From: Karsten Hilbert
Subject: Re: [Gnumed-devel] Observations & questions about GNUmed
Date: Tue, 9 Oct 2007 14:42:45 +0200
User-agent: Mutt/1.5.16 (2007-06-11)

On Tue, Oct 09, 2007 at 08:25:59AM -0400, Dave Cramer wrote:

> So where this all came from is: I'd possibly like to use the gnumed schema 
> as the basis of an EMR.
> There are a number of tools which facilitate database access : hibernate 
> for java, nhibernate for .NET
> SQLObject for python ( there may be others but I'm not familiar with python 
> ), etc. The two variants of hibernate allow the use of optimistic locking. 
> As far as I could tell xmin was the only thing that blocked my use of 
> hibernate.
Oh, as far as that goes you are by no means *forced* to use
XMIN. We just do in the Python middleware to obtain
optimistic locking ...

If one were to write a hibernate based Java client one would
be free to ignore XMIN handling at the cost of not being
able to detect cross-tx concurrency problems with
concurrently running clients of ours.

Are you saying to you *want* to use optimistic locking but
hibernate *inhibits* you from using XMIN as the change
indicator ?

One solution to that would be to, indeed, switch to a user
level change indicator as you suggested.

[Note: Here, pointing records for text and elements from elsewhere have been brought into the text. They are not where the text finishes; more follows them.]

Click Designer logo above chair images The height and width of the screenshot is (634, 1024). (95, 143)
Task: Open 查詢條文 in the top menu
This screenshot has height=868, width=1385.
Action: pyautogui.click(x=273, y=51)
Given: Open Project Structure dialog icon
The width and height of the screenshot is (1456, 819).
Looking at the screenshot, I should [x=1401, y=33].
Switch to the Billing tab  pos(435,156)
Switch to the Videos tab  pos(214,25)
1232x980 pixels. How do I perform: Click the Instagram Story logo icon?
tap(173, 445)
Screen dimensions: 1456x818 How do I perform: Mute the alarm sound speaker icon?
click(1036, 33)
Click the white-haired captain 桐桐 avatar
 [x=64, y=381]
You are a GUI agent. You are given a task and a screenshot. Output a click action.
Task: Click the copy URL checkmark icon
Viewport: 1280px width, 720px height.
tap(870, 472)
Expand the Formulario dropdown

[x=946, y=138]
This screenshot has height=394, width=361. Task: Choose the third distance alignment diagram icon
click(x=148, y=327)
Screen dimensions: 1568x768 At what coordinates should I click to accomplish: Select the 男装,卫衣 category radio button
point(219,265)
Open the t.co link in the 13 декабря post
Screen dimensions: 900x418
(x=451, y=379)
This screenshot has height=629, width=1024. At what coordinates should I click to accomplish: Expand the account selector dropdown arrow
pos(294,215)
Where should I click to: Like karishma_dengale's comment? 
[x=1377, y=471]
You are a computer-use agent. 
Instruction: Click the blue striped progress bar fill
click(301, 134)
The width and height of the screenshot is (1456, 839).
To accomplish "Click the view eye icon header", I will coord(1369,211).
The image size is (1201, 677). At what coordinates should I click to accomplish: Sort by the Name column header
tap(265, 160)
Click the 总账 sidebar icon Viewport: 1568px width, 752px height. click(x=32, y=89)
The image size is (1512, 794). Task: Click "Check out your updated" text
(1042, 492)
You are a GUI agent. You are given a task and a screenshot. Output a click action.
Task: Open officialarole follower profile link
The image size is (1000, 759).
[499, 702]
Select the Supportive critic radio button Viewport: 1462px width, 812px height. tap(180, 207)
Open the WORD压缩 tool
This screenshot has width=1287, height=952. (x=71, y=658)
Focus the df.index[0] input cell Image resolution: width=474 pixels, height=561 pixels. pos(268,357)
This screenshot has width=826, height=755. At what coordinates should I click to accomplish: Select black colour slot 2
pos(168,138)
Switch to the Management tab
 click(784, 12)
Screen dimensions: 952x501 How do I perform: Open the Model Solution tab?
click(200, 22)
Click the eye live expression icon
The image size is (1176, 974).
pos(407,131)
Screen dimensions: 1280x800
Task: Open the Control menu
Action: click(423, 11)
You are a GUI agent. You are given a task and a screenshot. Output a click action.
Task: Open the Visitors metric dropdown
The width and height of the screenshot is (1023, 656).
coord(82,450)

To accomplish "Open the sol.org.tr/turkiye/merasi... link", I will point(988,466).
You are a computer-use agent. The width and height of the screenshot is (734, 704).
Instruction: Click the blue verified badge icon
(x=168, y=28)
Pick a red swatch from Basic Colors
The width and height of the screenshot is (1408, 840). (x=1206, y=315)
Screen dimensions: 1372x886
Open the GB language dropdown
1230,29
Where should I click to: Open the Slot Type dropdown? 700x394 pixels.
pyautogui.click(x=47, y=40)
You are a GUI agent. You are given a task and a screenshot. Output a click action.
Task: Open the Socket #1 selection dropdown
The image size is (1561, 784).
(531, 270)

However, to get the
best value from that approach we would then want the
database to automatically set the change indicator upon
COMMIT of an UPDATE (by means of a trigger, say). The reason
being that I would want the lowest possible level to make
sure higher levels can detect concurrency problems. IOW it's
not the job of the middleware to *enable* detection
(detection, yes, just not *enabling* detection).

But then, I wonder, what's the semantic difference to XMIN
(apart from conceptual fragility which we discussed) ?

>> As I said: I am open to patches.

> But being involved in other projects I empathize with your response.